Trypsinizing and Subculturing Cells from a Monolayer

A primary culture is grown to confluency in a 60-mm petri plate or 25-cm2 tissue culture flask containing 5 mL tissue culture medium. Cells are dispersed by trypsin treatment and then reseeded into secondary cultures. The process of removing cells from the primary culture and transferring them to secondary cultures constitutes a passage, or subculture.

Materials
  • Primary cultures of cells
  • HBSS without Ca2+ and Mg2+ at 37°C
  • Trypsin/EDTA solution
  • Complete medium with serum with 10% to 15% (v/v) FBS
  • Sterile Pasteur pipettes
  • 37°C warming tray or incubator
  • Tissue culture plasticware or glassware, including pipettes and 25-cm2 flasks or 60-mm petri plates, sterile
Procedure
  1. Remove all medium from primary culture with a sterile Pasteur pipette.

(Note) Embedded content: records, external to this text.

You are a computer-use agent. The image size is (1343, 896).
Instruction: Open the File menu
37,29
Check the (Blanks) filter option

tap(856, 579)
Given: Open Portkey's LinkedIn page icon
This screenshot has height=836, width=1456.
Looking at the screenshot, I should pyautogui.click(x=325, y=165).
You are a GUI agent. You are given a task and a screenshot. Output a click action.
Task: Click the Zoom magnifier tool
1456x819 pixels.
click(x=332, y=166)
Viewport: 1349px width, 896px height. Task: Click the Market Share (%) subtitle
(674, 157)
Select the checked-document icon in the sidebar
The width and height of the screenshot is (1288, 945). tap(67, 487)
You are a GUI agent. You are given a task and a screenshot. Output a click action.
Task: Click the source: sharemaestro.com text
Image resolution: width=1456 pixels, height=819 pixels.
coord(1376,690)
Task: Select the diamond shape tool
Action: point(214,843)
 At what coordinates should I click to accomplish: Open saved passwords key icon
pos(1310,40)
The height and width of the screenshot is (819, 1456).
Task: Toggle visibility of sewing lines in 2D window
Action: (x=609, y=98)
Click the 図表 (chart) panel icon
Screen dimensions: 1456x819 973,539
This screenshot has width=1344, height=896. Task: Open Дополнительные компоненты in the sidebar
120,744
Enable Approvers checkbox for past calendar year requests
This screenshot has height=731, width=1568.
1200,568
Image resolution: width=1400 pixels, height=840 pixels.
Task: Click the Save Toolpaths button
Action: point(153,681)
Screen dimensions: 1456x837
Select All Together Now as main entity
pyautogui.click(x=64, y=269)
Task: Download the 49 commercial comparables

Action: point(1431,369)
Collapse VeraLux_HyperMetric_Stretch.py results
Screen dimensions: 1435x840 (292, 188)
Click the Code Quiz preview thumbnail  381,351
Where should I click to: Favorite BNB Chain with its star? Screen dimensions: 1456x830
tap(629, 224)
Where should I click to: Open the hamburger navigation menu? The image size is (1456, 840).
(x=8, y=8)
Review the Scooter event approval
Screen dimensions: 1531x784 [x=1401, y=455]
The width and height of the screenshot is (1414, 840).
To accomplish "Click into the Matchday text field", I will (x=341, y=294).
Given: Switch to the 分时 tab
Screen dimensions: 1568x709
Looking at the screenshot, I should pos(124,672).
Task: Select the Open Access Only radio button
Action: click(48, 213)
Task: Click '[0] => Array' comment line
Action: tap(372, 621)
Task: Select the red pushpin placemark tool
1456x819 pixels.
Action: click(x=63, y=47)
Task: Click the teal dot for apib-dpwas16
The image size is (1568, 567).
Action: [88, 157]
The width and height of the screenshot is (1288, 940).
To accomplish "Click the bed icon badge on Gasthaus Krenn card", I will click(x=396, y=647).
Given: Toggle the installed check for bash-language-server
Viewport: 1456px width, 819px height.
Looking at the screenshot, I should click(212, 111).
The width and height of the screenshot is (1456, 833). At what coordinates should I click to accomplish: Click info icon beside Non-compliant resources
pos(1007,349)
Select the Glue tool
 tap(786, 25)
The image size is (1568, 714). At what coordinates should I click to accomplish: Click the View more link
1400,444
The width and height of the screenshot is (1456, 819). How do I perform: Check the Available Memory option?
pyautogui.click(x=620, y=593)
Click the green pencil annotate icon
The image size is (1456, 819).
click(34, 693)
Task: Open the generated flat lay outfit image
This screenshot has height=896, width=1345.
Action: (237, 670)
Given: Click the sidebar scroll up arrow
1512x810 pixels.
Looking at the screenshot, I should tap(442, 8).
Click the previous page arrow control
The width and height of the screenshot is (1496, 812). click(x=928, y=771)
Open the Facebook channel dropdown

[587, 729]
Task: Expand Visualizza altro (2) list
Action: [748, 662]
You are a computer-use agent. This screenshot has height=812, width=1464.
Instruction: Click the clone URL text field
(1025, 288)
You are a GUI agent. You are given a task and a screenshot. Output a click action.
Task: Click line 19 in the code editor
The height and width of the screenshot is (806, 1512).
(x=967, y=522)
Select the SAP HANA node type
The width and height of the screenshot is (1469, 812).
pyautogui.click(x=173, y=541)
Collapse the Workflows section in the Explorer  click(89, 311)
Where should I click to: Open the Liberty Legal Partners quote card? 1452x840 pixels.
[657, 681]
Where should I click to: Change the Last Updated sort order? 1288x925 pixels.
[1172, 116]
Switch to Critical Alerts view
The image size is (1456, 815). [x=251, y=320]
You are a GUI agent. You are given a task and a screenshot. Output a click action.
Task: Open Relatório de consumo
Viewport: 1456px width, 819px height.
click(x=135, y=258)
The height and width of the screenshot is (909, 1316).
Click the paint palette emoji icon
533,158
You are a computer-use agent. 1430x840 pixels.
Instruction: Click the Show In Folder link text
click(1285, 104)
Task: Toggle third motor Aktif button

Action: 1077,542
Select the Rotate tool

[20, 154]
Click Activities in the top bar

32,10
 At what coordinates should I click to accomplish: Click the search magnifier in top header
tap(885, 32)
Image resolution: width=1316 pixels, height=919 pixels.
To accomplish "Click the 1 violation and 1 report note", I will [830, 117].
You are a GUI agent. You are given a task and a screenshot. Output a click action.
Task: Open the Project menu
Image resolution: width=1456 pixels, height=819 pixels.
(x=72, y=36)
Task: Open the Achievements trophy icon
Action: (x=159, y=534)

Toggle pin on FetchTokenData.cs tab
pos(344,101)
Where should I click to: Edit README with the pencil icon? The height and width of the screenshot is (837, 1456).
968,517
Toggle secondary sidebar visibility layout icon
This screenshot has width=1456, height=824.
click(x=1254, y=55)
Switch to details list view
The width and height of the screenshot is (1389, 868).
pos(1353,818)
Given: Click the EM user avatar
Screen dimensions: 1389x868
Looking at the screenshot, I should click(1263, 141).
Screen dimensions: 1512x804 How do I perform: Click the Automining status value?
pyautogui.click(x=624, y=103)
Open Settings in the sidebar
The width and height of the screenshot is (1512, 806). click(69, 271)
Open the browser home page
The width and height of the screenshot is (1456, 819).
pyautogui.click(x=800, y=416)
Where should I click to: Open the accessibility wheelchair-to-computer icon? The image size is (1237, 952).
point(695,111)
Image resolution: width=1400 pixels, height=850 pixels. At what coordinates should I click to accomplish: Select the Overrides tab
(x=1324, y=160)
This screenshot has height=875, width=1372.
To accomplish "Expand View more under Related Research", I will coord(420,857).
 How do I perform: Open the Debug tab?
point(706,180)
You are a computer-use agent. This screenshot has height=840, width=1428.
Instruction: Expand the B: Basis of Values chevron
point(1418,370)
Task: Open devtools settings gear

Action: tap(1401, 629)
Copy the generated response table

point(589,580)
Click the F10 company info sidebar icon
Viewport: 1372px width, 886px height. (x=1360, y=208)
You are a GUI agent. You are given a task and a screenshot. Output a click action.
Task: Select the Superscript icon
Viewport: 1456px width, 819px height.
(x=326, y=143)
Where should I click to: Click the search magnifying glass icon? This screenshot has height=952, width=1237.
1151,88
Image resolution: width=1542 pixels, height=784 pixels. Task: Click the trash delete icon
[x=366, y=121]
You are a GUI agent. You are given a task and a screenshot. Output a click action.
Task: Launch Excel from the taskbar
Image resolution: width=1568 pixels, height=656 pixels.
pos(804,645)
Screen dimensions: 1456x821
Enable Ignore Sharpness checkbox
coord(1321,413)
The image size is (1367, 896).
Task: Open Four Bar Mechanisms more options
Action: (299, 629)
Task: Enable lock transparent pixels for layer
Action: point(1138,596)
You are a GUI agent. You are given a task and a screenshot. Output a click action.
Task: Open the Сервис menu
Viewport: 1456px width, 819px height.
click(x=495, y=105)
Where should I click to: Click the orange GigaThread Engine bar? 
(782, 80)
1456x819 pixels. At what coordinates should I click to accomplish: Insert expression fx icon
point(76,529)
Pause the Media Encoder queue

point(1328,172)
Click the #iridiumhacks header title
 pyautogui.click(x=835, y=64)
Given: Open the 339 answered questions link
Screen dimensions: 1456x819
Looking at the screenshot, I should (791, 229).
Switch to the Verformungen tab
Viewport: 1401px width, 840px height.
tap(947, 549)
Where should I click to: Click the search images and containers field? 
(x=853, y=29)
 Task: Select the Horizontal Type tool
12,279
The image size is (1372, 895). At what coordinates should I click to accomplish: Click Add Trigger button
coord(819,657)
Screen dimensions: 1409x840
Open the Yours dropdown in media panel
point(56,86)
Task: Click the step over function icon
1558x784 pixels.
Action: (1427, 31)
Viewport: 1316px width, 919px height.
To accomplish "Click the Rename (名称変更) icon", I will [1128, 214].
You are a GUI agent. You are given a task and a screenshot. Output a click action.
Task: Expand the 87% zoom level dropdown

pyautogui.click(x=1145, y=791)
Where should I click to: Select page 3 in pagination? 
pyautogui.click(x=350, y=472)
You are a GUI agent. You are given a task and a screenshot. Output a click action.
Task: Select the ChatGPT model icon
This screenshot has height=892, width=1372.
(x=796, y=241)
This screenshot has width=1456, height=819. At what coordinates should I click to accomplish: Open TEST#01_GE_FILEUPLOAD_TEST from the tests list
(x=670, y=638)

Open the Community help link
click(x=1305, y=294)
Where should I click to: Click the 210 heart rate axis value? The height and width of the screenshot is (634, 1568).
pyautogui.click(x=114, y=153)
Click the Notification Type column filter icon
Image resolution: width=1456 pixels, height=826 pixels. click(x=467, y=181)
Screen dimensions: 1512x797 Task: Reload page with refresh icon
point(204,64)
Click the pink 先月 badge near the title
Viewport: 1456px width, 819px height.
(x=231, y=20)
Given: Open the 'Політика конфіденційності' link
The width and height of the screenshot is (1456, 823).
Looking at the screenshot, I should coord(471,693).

Wash the adhering cell monolayer once or twice with a small volume of 37°C HBSS without Ca2+ and Mg2+ to remove any residual FBS that may inhibit the action of trypsin.
    Use a buffered salt solution that is Ca2+ and Mg2+ free to wash cells. Ca2+ and Mg2+ in the salt solution can cause cells to stick together. If this is the first medium change, rather than discarding medium that is removed from primary culture, put it into a fresh dish or flask. The medium contains unattached cells that may attach and grow, thereby providing a backup culture.
  2. Add enough 37°C trypsin/EDTA solution to culture to cover adhering cell layer.
  3. Place plate on a 37°C warming tray 1 to 2 min. Tap the bottom of the plate on the countertop to dislodge cells. Check culture with an inverted microscope to be sure that cells are rounded up and detached from the surface. If cells are not sufficiently detached, return plate to warming tray for an additional minute or 2.
  4. Add 2 mL 37°C complete medium. Draw cell suspension into a Pasteur pipette and rinse cell layer 2 or 3-times to dissociate cells and dislodge any remaining adherent cells. As soon as cells are detached, add serum or medium containing serum to inhibit further trypsin activity that might damage cells. If cultures are to be split 1/ 3 or 1/ 4 rather than 1/ 2, add sufficient medium such that 1 mL of cell suspension can be transferred into each fresh culture vessel.
  5. Add an equal volume of cell suspension to fresh plates or flasks that have been appropriately labeled. Alternatively, cells can be counted using a hemocytometer or Coulter counter and diluted to the desired density so a specific number of cells can be added to each culture vessel. A final concentration of ~5 × 104 cells/mL is appropriate for most subcultures. For primary cultures and early subcultures, 60-mm petri plates or 25-cm2 flasks are generally used; larger vessels (e.g., 150-mm plates or 75-cm2 flasks) may be used for later subcultures. Cultures should be labeled with date of subculture and passage number.
  6. Add 4 mL fresh medium to each new culture. Incubate in a humidified 37°C, 5% CO2 incubator. If using 75 cm2 culture flasks, add 9 mL medium per flask. Some labs now use incubators with 5% CO2 and 4% O2. The low oxygen concentration is thought to stimulate the in vivo environment of cells and enhance cell growth. For some media, it is necessary to adjust the CO2 to a higher or lower level to maintain the pH at 7.4.
  7. If necessary, feed subconfluent cultures after 3 or 4 days by removing old medium and adding fresh 37°C medium.
  8. Passage secondary culture when it becomes confluent by repeating steps 1 to 7, and continue to passage as necessary.